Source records
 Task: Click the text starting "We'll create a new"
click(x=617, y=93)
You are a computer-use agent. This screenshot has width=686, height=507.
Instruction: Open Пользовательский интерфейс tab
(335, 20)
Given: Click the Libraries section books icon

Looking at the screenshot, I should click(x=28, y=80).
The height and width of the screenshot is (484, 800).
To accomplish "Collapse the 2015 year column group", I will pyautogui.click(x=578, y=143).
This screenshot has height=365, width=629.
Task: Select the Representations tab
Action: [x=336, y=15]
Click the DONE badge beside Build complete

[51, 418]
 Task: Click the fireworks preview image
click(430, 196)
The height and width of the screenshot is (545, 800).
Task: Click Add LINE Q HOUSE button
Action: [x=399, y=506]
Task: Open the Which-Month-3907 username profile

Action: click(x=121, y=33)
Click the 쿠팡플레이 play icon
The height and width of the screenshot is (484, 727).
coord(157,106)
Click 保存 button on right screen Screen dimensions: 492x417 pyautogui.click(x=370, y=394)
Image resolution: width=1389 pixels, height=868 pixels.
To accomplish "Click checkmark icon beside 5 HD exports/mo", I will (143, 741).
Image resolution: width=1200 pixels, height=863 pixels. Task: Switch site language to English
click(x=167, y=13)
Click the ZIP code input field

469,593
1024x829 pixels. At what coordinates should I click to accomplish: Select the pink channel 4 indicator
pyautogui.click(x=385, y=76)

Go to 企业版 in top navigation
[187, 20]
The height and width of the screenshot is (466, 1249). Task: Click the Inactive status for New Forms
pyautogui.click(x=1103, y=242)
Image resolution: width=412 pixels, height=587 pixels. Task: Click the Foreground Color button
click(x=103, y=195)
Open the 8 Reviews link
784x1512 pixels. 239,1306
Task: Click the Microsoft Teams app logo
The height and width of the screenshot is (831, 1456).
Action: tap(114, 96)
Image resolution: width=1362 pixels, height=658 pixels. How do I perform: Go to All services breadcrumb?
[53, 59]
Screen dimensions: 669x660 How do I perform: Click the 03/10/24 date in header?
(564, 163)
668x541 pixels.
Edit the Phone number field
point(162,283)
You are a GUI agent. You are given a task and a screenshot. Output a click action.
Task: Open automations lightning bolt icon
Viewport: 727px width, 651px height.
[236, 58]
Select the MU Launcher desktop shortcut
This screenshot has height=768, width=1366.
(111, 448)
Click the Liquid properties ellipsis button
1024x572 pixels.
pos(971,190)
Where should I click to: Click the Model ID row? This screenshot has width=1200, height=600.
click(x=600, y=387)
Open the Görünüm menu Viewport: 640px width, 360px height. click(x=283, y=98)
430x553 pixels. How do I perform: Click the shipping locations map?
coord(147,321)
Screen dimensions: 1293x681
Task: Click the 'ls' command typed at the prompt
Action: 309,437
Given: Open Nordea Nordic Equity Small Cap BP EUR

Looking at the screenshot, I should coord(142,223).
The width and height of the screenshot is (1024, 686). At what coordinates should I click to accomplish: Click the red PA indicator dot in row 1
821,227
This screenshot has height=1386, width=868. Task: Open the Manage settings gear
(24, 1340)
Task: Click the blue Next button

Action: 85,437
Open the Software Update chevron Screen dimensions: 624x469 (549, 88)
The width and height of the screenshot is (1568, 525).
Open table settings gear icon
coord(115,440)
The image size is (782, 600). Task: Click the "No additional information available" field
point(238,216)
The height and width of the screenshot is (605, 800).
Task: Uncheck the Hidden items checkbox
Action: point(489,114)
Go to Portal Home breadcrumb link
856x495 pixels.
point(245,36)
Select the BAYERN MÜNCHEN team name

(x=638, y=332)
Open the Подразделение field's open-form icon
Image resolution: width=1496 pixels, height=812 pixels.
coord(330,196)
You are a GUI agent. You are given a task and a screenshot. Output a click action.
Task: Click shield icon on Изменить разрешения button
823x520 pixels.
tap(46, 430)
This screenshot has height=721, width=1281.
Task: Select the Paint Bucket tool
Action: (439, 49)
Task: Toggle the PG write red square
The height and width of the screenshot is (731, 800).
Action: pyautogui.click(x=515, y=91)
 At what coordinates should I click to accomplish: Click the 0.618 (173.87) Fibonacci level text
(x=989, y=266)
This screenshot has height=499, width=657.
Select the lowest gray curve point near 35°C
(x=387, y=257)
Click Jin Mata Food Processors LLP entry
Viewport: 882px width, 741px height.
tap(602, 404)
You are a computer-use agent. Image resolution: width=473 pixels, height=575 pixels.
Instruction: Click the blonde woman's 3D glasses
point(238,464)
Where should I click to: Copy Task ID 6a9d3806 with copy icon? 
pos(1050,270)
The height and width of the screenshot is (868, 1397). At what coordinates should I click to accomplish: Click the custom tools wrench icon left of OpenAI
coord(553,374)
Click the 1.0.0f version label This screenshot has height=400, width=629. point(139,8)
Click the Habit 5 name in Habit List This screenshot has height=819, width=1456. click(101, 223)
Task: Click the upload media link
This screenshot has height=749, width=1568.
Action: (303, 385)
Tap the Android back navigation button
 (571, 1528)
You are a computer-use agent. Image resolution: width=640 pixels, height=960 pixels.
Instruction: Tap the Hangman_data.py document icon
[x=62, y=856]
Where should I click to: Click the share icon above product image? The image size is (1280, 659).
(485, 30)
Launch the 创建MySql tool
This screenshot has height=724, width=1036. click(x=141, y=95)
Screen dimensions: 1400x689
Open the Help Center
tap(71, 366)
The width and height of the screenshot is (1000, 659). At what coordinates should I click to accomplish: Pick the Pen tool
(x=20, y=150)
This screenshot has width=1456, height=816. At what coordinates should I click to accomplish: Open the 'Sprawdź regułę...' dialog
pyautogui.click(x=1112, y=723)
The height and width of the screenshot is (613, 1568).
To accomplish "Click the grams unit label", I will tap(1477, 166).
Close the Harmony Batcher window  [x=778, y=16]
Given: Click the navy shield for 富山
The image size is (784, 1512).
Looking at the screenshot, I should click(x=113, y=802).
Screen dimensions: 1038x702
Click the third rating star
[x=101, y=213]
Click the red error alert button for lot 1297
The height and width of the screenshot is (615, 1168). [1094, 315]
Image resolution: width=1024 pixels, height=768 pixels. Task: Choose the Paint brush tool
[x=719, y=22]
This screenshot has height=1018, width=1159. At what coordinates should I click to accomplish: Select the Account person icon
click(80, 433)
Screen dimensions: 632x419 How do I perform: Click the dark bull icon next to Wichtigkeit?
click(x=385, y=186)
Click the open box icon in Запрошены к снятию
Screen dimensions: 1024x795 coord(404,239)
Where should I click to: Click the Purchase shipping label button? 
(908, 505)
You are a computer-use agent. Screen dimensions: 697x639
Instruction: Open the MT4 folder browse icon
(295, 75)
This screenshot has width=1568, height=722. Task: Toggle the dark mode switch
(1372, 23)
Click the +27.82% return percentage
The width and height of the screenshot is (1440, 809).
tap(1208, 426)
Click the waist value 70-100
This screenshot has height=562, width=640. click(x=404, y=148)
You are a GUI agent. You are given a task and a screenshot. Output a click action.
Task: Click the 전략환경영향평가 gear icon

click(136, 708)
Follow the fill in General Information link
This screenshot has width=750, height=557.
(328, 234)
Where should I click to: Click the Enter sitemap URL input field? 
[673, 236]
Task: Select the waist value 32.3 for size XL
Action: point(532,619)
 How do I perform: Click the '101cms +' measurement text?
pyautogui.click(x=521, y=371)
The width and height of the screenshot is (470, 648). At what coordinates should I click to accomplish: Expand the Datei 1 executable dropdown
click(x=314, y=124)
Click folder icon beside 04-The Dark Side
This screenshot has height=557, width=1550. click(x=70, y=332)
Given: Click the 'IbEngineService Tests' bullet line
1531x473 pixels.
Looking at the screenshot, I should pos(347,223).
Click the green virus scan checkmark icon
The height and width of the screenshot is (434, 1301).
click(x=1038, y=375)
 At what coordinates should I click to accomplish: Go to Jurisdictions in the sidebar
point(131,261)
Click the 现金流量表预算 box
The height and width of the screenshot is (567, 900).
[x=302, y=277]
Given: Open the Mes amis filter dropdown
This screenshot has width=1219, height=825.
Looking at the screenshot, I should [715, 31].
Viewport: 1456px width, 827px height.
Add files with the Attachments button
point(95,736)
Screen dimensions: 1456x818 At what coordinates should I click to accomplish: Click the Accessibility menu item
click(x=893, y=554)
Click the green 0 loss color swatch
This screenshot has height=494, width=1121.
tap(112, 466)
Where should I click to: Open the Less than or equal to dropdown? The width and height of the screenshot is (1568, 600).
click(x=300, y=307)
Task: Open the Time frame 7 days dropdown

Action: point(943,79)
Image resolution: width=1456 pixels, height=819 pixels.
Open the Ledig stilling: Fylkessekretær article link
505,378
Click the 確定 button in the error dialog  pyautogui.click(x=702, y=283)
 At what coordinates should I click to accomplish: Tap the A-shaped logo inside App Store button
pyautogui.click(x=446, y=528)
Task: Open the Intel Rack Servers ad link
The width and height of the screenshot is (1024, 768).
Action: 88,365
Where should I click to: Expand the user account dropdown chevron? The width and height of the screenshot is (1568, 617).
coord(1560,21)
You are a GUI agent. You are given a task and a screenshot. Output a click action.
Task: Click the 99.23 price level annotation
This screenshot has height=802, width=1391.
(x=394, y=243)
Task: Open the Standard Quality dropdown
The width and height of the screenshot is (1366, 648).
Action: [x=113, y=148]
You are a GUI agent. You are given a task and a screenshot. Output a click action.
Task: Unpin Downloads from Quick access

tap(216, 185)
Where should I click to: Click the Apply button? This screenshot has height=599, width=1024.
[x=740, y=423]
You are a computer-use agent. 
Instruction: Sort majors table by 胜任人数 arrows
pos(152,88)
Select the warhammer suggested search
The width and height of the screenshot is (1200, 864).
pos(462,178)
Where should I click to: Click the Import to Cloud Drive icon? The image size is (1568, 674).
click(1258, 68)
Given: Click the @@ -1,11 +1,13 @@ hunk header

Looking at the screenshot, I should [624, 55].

# [WHAT IS BEING ASKED]
The answer should be one number, the count of lines above that contain "shield".

# [RESPONSE BELOW]
2